Having to finish by April is putting a huge burden on Josh. And yet he’s still doing so much for Samuel and me. He still participates in nighttime feedings (first trying to calm Samuel, to see if he’s really hungry or just needs some help getting back to sleep, then burping him and putting him back to bed when he’s done eating). Samuel has for the most part begun sleeping through the night (4-5 hours of sleep straight is what our no cry sleep book tells us is “through the night), but last night he had a bad night, perhaps because he had his 2 mo. shots yesterday.

I feel guilty, not because Josh has said or done anything to indicate I should, about what our pregnancies have cost him. Obviously the biggest loss being the opportunity to know his first-born son. But beyond that, they have stolen from him the opportunity to enjoy his dissertation and the writing process. I’m not having the best time either, but I know that if it were necessary, I could be happy doing something else. I will plug away, for the reasons I’ve listed before, and because I realized the other day as I walked the library stacks that I can love this life, if only I can jump this final hoop. But I could enjoy another life. Not Josh – he wants this more than I do by far. He’s an intellectual; I’m a pedagog. I’d prefer to teach at the college or university level, but I could be very happy at a community college. I just want to sit with young adults in a classroom and talk history.
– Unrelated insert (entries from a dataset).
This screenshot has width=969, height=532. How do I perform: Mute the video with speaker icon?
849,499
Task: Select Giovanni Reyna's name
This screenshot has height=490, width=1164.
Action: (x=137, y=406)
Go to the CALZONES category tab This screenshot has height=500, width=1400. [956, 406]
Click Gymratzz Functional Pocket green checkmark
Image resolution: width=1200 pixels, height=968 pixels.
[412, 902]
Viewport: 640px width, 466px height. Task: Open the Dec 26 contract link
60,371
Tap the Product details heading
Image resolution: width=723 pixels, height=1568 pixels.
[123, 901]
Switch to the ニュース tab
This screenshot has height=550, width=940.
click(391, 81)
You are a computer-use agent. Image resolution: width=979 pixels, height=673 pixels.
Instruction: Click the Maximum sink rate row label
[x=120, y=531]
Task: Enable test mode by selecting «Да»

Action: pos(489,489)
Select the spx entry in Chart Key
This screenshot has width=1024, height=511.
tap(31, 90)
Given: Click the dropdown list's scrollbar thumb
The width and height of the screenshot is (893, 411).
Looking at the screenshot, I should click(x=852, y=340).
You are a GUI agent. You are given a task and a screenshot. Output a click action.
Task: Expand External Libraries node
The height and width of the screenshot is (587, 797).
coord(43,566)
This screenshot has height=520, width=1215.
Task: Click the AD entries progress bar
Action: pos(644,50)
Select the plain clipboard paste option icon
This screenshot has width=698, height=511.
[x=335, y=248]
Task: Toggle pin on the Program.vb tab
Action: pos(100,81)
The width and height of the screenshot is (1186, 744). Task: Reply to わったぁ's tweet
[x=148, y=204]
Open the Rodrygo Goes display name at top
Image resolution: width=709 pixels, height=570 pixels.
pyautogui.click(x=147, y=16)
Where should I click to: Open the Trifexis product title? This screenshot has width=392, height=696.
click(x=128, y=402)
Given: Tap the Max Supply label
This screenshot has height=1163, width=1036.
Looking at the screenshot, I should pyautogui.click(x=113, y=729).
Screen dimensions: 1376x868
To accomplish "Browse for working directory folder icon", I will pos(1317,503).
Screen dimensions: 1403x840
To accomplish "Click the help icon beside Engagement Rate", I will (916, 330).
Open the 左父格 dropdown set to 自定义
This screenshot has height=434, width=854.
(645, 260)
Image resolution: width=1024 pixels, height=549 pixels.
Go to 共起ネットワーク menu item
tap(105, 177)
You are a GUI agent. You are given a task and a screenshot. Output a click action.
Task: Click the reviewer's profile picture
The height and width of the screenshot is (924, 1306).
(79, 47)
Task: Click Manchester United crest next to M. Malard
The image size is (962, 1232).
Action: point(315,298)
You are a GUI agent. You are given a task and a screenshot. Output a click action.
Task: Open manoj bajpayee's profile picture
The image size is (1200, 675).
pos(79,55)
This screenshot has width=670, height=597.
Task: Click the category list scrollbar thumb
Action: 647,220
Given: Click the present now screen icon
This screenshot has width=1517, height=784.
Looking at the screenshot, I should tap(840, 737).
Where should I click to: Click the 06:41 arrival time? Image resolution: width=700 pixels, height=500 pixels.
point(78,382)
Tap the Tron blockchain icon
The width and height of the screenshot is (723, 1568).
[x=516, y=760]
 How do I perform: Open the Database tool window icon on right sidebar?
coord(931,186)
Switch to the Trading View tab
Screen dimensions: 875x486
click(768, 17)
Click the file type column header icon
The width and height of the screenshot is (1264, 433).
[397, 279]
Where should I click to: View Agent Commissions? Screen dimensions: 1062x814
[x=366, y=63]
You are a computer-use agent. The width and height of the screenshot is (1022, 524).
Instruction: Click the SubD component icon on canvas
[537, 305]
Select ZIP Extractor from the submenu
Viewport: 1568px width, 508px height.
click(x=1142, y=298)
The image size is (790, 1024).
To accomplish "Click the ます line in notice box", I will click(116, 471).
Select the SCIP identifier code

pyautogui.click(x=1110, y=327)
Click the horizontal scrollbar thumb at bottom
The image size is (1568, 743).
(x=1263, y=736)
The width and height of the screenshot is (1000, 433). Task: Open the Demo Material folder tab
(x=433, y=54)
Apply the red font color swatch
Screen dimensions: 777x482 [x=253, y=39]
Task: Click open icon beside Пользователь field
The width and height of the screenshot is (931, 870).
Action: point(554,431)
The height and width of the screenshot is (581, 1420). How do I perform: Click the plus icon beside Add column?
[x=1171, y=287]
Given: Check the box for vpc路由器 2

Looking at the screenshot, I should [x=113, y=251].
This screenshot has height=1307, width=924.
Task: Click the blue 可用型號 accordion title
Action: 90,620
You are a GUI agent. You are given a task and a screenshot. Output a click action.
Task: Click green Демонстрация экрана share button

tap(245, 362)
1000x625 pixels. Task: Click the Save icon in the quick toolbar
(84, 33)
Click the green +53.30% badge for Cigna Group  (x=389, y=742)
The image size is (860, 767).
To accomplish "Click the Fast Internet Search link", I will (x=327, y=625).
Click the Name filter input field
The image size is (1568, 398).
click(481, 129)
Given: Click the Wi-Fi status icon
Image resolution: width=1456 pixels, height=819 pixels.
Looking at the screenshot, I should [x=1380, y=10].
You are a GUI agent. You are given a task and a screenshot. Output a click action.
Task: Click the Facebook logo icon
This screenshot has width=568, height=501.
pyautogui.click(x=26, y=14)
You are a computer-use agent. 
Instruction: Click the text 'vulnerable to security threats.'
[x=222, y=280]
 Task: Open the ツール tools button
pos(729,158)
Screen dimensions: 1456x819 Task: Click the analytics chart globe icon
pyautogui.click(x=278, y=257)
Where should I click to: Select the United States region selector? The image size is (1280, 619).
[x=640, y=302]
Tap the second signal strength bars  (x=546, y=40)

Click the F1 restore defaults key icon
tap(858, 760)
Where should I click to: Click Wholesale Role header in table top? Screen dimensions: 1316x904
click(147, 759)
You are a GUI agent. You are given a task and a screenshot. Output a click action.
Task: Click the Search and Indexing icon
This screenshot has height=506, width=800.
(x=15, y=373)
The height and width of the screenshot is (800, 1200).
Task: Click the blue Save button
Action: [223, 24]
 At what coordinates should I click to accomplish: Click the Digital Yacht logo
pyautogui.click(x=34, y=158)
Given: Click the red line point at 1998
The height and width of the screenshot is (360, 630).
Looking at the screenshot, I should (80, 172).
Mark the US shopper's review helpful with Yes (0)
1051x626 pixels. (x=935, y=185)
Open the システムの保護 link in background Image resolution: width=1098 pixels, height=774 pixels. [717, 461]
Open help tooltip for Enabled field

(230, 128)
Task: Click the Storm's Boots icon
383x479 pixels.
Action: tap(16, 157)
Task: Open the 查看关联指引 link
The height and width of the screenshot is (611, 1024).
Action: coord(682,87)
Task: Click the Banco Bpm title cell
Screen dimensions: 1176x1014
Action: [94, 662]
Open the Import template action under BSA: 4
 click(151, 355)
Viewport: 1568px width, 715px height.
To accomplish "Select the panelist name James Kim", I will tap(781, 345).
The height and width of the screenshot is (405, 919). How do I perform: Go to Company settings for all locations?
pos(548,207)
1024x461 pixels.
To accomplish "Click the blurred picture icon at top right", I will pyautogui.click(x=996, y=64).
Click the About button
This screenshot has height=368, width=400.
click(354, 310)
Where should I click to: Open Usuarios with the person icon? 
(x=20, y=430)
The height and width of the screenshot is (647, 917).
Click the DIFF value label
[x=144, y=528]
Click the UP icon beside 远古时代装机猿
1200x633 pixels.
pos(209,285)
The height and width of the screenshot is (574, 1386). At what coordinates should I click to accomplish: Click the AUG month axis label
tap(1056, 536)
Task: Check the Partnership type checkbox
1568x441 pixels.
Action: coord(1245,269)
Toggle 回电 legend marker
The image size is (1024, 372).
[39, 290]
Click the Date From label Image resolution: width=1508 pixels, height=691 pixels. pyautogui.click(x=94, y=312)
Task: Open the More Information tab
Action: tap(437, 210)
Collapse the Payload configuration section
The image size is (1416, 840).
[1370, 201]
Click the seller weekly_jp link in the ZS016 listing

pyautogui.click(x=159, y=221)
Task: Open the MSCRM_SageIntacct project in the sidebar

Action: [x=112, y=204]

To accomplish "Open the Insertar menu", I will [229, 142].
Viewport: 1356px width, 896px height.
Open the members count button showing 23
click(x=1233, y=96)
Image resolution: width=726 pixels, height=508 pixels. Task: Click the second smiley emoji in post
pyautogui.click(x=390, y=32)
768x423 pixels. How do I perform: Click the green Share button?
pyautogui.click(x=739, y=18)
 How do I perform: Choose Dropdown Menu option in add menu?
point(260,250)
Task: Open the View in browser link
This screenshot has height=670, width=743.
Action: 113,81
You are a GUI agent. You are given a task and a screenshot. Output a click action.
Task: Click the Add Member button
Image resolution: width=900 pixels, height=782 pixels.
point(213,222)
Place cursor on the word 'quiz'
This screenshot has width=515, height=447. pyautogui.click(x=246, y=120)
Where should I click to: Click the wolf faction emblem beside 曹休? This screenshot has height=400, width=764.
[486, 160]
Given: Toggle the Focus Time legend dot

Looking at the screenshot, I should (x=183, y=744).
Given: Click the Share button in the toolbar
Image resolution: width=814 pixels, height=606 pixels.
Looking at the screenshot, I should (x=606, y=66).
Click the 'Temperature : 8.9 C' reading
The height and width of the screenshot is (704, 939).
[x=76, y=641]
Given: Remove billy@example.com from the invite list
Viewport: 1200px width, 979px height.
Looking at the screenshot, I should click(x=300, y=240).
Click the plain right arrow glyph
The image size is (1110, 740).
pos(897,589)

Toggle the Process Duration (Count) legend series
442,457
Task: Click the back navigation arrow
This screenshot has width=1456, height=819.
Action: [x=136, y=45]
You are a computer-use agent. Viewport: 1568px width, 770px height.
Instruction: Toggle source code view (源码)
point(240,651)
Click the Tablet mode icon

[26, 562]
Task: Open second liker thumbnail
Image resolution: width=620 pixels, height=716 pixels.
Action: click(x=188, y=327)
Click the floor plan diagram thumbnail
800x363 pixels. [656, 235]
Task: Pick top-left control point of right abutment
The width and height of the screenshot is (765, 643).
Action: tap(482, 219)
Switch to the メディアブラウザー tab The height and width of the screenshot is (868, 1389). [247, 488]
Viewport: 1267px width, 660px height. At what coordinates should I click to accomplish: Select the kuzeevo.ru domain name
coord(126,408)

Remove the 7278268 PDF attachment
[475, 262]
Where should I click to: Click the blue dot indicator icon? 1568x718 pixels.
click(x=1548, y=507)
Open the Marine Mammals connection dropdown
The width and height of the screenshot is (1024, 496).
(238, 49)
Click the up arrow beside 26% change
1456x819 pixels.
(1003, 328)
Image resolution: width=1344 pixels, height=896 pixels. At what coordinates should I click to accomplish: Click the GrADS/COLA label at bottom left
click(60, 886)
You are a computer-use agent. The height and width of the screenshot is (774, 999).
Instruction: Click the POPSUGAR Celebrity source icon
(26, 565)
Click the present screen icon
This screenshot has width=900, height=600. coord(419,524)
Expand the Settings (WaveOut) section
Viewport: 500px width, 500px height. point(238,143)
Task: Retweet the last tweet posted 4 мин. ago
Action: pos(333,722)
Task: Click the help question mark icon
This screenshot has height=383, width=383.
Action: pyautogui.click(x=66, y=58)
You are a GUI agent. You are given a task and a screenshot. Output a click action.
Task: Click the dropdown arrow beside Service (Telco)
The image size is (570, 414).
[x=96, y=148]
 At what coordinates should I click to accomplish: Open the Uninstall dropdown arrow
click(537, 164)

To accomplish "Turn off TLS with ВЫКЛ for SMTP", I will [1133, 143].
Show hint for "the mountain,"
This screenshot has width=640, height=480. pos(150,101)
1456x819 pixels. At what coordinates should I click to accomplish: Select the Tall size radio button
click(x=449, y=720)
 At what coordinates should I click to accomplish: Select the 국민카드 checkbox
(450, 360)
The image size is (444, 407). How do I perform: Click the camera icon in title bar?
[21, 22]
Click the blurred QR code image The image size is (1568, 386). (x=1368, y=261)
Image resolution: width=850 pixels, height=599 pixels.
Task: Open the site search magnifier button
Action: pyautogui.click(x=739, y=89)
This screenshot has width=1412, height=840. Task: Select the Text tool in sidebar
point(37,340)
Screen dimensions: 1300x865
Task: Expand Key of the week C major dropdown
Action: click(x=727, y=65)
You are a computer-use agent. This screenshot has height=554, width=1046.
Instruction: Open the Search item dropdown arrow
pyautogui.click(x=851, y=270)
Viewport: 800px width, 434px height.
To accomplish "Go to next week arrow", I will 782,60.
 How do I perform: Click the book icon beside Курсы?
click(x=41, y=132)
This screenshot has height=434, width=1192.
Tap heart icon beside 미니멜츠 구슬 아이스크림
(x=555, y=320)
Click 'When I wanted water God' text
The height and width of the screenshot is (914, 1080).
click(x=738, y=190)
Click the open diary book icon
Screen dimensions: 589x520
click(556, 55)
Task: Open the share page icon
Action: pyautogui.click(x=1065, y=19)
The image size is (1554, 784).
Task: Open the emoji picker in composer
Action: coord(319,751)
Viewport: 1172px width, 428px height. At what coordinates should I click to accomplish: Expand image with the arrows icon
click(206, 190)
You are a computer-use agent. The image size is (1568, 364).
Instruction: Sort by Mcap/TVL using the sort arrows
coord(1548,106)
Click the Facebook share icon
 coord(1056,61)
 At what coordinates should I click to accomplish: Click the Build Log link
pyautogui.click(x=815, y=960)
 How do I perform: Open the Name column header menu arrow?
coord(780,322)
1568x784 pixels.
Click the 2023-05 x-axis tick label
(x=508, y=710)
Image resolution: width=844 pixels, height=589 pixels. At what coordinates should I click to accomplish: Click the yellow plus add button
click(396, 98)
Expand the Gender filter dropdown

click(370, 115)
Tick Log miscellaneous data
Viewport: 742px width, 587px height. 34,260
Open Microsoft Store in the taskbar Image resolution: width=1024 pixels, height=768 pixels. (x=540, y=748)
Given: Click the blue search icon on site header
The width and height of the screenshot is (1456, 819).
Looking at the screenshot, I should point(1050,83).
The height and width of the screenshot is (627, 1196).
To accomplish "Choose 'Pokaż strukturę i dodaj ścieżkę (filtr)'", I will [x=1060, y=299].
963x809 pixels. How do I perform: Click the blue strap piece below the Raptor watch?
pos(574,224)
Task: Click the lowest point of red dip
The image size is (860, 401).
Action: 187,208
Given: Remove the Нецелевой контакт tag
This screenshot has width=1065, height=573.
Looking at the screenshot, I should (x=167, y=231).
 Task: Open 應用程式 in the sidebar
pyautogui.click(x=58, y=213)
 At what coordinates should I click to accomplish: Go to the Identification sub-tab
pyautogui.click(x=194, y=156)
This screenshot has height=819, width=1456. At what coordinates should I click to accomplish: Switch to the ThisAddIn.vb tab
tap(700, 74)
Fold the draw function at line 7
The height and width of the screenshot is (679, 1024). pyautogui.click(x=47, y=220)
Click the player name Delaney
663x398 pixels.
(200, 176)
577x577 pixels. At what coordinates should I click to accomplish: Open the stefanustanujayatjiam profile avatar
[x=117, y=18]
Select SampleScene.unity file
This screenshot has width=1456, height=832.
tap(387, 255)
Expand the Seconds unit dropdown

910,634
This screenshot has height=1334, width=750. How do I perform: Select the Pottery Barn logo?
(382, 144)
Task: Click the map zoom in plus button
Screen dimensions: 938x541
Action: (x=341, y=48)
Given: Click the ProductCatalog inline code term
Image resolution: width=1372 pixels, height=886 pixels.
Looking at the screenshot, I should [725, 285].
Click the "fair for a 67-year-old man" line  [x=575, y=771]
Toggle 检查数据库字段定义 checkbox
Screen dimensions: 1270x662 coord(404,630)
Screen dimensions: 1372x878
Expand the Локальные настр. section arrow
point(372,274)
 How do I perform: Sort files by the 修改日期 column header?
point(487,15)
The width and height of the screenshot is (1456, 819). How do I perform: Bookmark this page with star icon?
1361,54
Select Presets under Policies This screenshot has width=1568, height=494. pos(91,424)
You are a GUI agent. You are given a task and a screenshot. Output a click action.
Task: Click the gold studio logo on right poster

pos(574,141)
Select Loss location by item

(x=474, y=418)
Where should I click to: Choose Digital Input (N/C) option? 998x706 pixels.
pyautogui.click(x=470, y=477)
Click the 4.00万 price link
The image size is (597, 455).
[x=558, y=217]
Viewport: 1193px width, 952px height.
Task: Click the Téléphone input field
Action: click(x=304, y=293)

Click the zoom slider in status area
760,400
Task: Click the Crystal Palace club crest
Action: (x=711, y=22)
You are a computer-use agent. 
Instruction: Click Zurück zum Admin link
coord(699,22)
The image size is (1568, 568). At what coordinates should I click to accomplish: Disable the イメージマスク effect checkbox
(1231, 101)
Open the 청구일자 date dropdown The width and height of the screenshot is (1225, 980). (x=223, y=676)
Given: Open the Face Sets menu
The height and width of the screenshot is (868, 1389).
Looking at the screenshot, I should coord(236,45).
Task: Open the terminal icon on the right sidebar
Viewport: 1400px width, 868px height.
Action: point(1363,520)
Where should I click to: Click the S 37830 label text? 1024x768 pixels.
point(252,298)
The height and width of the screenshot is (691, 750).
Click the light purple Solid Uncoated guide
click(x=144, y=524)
Josh has a lot of work ahead of him between now and late April. I’m confident he can do it, and hopeful that I can help.

As for myself, I am committed to a complete first draft of my diss by August 15th. And then I will hopefully teach, revise, and go on the market in the fall.

6 responses to “Promises Promises

  1. Sounds like a good plan, all around.
    Realistically, though, once you made the decision to have a baby before finishing grad school neither of you was going to get to enjoy the writing process uninterrupted. Either by good things or by bad. And I am betting Josh is enjoying this winter’s challenges a hell of a lot more than last winter’s.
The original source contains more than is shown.